After five years I am just now beginning to understand what and how much I don’t know about this culture. Short-term missions are wonderful as well, but for real discipleship there must be a long-term commitment.
Answer from Steve in Canada, who has served for five years with SU Sports and Northern Connections, serving in Canada and the United States, El Salvador, and Honduras, Wales, and Indonesia.
1. Language: I believe that in order to effectively understand a people group, you must first understand the language. It generally takes about two years to acquire language; less for languages closer to your mother tongue and longer for those further removed.
2. Culture: Understanding and adapting to culture takes time as well. Some believe that the gospel presentation can be the same no matter what culture it is presented in, but this is simply not true. Many people who do not understand their host culture are actually building walls to the gospel when they share instead of effectively building bridges.
3. Momentum: The law of momentum shows us that larger things often need a lot of energy to get going at first, but once they are established, they are moved along much easier by momentum. It takes time to build momentum, but once it is built it can carry you and be a huge blessing to others coming after you.

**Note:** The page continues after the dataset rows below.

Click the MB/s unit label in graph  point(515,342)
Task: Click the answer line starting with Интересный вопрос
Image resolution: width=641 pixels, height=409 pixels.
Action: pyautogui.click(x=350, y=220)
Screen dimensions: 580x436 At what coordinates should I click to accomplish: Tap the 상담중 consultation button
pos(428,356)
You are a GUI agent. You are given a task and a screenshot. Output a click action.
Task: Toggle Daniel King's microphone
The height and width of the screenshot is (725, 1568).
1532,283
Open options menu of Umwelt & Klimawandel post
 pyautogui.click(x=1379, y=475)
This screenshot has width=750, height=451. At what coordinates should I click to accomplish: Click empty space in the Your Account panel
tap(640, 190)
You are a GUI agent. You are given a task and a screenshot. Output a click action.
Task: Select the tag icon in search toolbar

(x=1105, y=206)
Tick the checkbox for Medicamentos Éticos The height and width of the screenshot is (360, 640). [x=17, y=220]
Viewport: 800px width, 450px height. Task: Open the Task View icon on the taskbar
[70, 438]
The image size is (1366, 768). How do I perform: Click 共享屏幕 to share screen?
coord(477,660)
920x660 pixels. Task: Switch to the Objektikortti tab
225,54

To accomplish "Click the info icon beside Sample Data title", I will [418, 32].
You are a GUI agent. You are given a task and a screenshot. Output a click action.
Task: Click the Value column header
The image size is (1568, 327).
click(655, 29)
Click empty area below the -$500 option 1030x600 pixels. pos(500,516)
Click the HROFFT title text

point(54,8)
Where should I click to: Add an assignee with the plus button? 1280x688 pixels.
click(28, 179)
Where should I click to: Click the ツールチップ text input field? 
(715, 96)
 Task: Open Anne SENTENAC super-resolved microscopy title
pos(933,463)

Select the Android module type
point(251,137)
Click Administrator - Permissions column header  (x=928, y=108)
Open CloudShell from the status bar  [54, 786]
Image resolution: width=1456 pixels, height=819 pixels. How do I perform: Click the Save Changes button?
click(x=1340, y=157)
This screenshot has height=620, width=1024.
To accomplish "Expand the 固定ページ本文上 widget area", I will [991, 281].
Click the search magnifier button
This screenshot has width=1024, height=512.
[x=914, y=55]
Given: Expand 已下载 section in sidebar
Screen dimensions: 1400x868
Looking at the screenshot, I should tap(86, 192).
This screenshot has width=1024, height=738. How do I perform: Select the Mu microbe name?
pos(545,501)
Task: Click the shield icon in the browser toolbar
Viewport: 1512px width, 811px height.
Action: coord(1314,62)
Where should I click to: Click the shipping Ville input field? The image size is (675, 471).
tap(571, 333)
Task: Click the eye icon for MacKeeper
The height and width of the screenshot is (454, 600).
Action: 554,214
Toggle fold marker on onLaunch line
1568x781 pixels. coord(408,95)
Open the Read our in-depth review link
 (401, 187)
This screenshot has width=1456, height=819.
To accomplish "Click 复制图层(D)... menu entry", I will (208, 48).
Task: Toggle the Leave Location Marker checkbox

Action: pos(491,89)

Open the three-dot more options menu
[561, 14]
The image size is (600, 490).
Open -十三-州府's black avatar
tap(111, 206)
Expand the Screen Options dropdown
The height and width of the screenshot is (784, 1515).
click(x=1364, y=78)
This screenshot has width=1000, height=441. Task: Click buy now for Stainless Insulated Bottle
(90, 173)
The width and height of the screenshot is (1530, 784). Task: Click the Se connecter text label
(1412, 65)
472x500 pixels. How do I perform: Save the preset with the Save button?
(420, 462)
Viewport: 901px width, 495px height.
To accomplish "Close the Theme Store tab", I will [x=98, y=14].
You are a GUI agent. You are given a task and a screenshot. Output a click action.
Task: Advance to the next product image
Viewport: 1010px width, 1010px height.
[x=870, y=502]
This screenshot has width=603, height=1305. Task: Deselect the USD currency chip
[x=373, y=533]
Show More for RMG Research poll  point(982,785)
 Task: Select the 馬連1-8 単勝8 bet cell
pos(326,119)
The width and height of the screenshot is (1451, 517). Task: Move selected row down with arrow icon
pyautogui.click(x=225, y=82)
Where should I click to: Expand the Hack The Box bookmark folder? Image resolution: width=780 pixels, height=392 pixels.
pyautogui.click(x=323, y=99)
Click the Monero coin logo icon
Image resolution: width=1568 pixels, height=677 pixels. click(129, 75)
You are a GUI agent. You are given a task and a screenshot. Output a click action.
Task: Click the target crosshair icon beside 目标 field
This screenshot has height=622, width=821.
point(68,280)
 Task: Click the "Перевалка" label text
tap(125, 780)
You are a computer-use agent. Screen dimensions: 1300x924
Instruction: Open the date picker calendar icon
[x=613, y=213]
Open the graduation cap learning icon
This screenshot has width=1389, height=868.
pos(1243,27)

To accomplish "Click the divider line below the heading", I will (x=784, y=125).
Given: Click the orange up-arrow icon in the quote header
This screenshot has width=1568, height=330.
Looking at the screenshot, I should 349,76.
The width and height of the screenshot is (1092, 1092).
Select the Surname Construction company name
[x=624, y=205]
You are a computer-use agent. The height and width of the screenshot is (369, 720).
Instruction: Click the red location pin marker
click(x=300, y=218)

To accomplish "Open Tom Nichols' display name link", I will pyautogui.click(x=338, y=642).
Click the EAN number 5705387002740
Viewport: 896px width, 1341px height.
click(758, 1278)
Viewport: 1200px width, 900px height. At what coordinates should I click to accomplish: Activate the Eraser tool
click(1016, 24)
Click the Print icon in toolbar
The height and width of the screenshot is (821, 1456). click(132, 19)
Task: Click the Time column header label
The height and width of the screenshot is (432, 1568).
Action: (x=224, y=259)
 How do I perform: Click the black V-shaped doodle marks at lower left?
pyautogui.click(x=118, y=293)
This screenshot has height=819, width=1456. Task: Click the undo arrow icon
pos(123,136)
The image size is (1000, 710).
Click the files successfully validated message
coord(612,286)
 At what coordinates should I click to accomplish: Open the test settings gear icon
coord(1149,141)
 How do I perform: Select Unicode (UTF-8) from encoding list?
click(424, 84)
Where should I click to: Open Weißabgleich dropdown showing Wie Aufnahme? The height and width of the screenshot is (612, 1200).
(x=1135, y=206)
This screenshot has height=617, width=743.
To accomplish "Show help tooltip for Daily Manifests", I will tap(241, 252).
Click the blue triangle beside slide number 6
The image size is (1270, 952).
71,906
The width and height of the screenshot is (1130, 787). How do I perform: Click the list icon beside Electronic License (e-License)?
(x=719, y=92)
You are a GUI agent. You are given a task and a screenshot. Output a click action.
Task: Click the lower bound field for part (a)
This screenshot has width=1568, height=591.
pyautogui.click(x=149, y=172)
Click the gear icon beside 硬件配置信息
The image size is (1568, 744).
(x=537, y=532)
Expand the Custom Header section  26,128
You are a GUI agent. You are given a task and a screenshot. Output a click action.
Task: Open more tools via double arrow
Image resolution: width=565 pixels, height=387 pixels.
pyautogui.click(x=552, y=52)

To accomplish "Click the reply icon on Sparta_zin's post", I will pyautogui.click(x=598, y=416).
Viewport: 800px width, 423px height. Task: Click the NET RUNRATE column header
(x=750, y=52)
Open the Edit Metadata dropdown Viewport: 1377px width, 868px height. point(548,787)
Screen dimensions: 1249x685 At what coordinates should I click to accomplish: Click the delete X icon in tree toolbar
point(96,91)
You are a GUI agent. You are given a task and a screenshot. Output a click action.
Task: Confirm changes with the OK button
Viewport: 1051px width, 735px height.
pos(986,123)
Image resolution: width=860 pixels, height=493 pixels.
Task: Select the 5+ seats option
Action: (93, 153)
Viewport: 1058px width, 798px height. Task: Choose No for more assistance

4. Shortage: Lastly, the number of long-term workers, especially from the West, is decreasing. Long-term missionaries will increasingly be highly valuable and special to the people that they serve. Of more than billions of people on the planet, only about 150,000 are Christian missionaries. If you stay at it long term, you will truly be counted of great value to the Kingdom.
Answer from John in Thailand, who has served independently in Thailand for two years.